** Directions **
The whole listing below should be duplicated exactly, with nothing left out.

** Dataset content **
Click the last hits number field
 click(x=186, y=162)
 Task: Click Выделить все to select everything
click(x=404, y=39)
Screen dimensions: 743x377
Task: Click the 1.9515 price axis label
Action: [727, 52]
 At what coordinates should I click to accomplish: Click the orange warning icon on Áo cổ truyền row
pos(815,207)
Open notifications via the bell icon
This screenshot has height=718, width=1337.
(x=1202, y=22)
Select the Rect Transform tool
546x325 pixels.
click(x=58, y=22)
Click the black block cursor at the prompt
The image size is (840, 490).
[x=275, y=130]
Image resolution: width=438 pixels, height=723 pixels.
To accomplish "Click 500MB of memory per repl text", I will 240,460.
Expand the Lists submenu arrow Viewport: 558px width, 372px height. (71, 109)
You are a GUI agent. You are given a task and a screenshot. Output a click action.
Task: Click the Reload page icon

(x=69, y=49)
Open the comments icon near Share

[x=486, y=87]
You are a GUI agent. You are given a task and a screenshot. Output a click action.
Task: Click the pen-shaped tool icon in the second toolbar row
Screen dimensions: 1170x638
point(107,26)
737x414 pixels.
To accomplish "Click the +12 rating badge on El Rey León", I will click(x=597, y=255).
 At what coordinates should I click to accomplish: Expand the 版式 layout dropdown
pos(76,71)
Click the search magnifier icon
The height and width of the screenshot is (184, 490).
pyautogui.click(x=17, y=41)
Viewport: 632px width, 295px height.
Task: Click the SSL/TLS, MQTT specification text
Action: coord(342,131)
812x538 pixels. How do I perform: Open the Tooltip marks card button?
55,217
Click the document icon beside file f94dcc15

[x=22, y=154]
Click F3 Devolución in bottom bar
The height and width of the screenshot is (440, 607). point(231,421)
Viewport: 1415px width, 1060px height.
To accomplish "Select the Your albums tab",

** Reply **
Click the last hits number field
 click(x=186, y=162)
 Task: Click Выделить все to select everything
click(x=404, y=39)
Screen dimensions: 743x377
Task: Click the 1.9515 price axis label
Action: [727, 52]
 At what coordinates should I click to accomplish: Click the orange warning icon on Áo cổ truyền row
pos(815,207)
Open notifications via the bell icon
This screenshot has height=718, width=1337.
(x=1202, y=22)
Select the Rect Transform tool
546x325 pixels.
click(x=58, y=22)
Click the black block cursor at the prompt
The image size is (840, 490).
[x=275, y=130]
Image resolution: width=438 pixels, height=723 pixels.
To accomplish "Click 500MB of memory per repl text", I will 240,460.
Expand the Lists submenu arrow Viewport: 558px width, 372px height. (71, 109)
You are a GUI agent. You are given a task and a screenshot. Output a click action.
Task: Click the Reload page icon

(x=69, y=49)
Open the comments icon near Share

[x=486, y=87]
You are a GUI agent. You are given a task and a screenshot. Output a click action.
Task: Click the pen-shaped tool icon in the second toolbar row
Screen dimensions: 1170x638
point(107,26)
737x414 pixels.
To accomplish "Click the +12 rating badge on El Rey León", I will click(x=597, y=255).
 At what coordinates should I click to accomplish: Expand the 版式 layout dropdown
pos(76,71)
Click the search magnifier icon
The height and width of the screenshot is (184, 490).
pyautogui.click(x=17, y=41)
Viewport: 632px width, 295px height.
Task: Click the SSL/TLS, MQTT specification text
Action: coord(342,131)
812x538 pixels. How do I perform: Open the Tooltip marks card button?
55,217
Click the document icon beside file f94dcc15

[x=22, y=154]
Click F3 Devolución in bottom bar
The height and width of the screenshot is (440, 607). point(231,421)
Viewport: 1415px width, 1060px height.
To accomplish "Select the Your albums tab",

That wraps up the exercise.